Imagine if you decided that, from today, you were giving that imposter in your head thirty days notice to move on, or be moved out. Imagine deciding that you were going to tell that imposter, the one that holds you back, talks you out of opportunities or change, and makes you doubt your proven abilities that you were calling time on the negative nonsense and giving your track record some credit. Imagine.
Your imposter does not believe in your credibility; the reputation you have established by doing what you say you will do, when you say you will do it. You know you’re good at that, right? Yet, when the imposter starts undermining your credibility, you are ready to accept that you are rubbish at it.
Your imposter does not believe you deserve to get that promotion, despite all the years of graft and learning that you’ve put in that means so many people at your place of work now ask you for help, it’s impossible to get everything done in a normal day, so you work longer and longer hours.
Your imposter wants you to understand that this blog doesn’t apply to you!
Seriously, this voice has moved in and been the main voice in your own self-talk for so long, that you’ll believe anything it tells you. Almost anything you tell yourself. Provided it is negative, of course.
I ask again; can you imagine how it would be to break this cycle? You can. Oh yes, you absolutely can, you just have to decide that this is a habit and that you’re ready to replace it in your life with a new, positive behaviour to take its place.
Still with me? Great – then here are my first three steps to tackling the imposter and I’d love you to take these three steps starting right now:
- Acknowledge that you do this ‘self-talk imposter thing’ and commit to being more aware of how often you do it and what you tend to say to yourself. Simply acknowledging this is something you do, is a big step in challenging your own behaviour pattern. Call yourself out on this.
- Stop being angry with your imposter and, instead, acknowledge that in reality, that voice is often about fear or shame – or both – and getting angry with yourself is not helping. Try noticing what it is that makes you feel the need to undermine your own strengths or successes – and reassure yourself that you’ve got things covered.

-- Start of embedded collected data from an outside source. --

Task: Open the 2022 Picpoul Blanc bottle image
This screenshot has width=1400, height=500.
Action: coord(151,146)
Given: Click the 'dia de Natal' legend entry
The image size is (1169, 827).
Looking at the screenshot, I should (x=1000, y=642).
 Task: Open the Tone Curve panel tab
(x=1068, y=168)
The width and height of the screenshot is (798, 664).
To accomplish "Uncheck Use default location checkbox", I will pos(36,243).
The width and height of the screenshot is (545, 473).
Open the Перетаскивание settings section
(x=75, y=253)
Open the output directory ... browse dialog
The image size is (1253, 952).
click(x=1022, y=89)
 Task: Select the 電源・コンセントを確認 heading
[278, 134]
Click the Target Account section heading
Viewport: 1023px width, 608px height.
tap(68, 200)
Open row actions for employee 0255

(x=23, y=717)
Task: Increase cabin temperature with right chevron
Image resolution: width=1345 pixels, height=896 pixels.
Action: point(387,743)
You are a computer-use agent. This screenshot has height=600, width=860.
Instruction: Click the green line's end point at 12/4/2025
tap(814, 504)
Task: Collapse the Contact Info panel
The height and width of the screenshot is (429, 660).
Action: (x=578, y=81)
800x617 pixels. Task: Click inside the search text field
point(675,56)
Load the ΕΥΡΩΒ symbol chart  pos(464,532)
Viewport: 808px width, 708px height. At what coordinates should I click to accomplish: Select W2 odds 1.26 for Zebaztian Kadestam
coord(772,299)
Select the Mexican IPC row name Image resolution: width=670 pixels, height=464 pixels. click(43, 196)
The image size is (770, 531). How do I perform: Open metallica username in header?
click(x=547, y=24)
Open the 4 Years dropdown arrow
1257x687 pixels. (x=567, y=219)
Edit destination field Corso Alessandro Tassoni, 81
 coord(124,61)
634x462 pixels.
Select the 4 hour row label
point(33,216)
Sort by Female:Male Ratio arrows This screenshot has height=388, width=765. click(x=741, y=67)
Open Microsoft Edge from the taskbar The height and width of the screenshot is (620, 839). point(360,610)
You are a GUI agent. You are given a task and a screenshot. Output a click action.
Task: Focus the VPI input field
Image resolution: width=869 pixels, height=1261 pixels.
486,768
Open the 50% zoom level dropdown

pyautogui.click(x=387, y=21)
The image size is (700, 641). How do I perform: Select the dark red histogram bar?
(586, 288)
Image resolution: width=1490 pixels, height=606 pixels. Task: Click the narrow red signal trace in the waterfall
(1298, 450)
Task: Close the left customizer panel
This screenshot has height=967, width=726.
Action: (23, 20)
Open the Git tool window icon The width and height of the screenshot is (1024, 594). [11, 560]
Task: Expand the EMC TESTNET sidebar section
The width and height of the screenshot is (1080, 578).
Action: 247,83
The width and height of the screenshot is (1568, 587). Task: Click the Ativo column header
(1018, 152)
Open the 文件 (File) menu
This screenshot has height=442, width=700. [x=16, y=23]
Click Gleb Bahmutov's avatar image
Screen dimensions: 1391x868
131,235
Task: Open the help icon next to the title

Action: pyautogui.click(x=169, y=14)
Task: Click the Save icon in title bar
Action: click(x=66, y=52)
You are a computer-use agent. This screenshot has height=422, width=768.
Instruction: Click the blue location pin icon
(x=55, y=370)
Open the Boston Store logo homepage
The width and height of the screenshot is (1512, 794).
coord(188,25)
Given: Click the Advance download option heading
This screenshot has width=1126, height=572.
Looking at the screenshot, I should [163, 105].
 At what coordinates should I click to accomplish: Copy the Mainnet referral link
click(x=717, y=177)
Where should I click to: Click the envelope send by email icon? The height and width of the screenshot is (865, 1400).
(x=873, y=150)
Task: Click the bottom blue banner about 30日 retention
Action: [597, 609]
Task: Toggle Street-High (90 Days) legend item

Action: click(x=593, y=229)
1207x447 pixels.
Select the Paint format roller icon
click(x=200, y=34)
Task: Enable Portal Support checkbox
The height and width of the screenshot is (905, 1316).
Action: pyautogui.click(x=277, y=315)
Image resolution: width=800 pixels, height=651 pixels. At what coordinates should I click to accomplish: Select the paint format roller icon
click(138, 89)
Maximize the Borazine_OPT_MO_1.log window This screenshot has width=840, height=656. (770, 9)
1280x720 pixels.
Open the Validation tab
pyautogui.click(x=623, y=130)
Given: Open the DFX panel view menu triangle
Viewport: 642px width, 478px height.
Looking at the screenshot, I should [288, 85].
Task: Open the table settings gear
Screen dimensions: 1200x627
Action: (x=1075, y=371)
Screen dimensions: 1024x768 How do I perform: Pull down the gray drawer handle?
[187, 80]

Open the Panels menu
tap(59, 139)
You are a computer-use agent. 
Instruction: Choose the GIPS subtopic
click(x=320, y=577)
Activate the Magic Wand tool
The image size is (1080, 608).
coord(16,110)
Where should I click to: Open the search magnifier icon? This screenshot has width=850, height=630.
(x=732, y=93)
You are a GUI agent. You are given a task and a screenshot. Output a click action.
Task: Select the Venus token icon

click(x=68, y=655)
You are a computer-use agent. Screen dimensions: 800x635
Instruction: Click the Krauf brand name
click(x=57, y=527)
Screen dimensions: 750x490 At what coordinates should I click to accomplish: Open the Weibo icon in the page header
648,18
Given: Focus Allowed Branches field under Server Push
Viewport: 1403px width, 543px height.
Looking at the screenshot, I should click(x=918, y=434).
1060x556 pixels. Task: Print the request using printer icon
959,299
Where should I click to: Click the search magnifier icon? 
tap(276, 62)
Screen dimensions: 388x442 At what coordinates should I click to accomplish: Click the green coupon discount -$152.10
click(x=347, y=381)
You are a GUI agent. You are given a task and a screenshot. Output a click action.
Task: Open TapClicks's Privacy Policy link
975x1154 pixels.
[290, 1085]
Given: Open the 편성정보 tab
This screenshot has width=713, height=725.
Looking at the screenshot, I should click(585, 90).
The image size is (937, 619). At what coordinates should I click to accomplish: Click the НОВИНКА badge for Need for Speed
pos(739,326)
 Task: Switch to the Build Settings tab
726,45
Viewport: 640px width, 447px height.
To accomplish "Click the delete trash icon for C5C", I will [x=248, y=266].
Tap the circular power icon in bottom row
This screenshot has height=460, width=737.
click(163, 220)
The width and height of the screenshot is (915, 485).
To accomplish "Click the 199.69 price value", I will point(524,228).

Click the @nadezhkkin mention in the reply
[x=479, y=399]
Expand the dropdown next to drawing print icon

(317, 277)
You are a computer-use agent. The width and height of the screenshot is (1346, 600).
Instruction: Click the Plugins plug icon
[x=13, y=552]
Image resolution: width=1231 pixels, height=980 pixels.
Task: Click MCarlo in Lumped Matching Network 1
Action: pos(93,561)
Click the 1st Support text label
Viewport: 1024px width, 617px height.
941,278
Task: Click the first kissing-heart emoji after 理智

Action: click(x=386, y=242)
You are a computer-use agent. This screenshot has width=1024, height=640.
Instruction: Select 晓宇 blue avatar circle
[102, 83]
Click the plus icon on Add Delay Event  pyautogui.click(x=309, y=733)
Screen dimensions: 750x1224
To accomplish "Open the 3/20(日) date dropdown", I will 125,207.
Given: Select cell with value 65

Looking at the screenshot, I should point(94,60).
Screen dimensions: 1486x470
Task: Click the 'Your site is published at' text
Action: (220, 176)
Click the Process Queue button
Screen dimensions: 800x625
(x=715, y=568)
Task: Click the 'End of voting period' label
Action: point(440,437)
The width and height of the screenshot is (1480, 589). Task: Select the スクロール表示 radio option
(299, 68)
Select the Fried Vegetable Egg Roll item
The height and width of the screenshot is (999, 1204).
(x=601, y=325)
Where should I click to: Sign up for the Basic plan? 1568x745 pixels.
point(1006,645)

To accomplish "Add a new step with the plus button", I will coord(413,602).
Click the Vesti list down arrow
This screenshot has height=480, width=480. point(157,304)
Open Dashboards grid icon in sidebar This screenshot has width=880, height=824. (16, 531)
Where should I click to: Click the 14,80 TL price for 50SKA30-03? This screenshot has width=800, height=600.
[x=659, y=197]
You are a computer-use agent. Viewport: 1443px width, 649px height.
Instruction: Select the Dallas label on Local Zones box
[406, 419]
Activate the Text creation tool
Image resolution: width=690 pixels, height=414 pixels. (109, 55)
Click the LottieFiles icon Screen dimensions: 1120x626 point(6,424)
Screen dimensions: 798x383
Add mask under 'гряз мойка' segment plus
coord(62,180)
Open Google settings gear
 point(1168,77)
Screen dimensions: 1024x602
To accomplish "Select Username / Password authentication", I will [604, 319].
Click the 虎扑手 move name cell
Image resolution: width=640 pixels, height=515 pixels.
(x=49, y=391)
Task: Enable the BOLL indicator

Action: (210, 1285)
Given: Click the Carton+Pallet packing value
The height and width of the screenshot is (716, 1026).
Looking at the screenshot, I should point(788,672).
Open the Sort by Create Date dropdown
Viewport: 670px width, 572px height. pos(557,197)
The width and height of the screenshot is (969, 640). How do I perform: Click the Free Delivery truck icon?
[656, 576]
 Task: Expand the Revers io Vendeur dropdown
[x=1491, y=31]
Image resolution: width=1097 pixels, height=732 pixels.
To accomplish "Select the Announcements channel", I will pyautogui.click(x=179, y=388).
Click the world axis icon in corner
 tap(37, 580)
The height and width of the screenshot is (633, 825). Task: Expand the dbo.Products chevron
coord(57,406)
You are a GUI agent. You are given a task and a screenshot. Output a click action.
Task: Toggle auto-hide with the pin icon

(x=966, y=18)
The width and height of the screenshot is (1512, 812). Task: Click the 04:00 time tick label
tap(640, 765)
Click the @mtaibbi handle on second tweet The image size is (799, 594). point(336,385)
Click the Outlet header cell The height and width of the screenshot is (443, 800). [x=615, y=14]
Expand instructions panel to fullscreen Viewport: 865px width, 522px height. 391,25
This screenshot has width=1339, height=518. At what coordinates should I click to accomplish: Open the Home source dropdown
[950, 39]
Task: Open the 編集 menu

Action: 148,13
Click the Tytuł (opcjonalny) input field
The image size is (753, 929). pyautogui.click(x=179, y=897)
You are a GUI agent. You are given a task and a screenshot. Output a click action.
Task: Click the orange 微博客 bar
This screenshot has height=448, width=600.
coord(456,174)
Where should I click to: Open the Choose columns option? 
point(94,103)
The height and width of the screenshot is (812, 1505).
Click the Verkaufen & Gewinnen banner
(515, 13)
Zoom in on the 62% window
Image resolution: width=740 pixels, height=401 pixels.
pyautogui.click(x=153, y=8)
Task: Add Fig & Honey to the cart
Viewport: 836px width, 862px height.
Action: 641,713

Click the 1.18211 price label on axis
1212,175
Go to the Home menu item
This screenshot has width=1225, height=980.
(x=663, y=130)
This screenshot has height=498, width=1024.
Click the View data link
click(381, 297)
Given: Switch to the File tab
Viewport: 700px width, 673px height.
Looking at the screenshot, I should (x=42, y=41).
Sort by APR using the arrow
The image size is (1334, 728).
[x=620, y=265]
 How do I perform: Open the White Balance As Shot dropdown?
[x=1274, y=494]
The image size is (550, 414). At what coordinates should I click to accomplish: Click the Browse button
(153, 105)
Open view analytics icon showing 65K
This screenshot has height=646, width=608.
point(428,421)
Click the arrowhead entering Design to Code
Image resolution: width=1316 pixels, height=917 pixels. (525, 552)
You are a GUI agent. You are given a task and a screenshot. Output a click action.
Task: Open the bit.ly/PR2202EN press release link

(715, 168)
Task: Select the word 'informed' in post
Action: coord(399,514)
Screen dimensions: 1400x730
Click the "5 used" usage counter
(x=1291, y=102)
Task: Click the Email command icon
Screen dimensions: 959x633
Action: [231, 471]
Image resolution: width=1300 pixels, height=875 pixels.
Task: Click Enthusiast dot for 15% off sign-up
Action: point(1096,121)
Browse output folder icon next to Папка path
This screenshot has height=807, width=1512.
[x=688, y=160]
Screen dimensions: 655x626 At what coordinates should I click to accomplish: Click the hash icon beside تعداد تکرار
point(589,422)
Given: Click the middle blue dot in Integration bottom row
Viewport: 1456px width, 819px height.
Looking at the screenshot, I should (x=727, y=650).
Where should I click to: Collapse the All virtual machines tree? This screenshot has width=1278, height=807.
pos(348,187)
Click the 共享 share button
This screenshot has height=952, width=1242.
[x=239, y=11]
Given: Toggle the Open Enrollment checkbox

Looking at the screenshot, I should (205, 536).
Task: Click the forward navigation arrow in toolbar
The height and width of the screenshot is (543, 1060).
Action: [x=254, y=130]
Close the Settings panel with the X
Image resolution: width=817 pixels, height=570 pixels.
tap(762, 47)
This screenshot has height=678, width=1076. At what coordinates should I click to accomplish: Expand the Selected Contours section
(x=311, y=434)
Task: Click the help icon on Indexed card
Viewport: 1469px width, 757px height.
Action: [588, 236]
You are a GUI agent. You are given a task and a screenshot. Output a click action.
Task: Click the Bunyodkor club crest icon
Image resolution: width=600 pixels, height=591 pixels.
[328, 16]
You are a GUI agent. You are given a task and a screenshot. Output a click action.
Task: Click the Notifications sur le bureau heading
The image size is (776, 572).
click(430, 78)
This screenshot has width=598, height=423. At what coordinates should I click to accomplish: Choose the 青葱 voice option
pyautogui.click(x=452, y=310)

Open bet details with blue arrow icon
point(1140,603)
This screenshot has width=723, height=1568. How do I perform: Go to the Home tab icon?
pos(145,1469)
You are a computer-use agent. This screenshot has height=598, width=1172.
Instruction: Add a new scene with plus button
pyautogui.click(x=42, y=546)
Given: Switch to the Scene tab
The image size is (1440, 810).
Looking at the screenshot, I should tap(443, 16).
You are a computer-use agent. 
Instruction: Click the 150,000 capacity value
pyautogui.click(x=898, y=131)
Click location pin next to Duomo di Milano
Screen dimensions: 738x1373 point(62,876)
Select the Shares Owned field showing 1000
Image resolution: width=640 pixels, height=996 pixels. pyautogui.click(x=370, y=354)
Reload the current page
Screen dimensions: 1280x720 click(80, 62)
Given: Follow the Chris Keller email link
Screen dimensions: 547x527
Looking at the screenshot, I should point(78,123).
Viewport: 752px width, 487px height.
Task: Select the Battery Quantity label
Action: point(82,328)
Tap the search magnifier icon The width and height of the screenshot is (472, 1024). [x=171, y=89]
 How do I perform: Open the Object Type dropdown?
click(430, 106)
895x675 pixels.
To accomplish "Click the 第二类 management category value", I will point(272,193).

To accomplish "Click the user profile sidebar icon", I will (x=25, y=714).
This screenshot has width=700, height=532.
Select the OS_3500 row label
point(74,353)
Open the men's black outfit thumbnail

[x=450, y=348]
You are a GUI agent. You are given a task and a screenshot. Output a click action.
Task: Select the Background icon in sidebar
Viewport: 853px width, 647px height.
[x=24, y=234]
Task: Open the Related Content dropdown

- Ask for help from a friend who has your back. You know already who this person is – the colleague or friend who is always telling you to stop putting yourself down, or to go for things because you’re more capable than you think you are. Ask them to help you challenge your pattern of behaviour. Get brave and tell them you’re dealing with the voice that stops you taking chances or going for that promotion; I guarantee they’ll be delighted to cheer you on.
These first three steps will get you challenging your language and also being more aware of how often the imposter voice is taking charge, rather than being reassured. Perhaps you can ask yourself what you get out of listening to the imposter? Tough to be honest about this, but worth looking at what you’re getting out of allowing that voice to stop you.
I’d love to know how you get on.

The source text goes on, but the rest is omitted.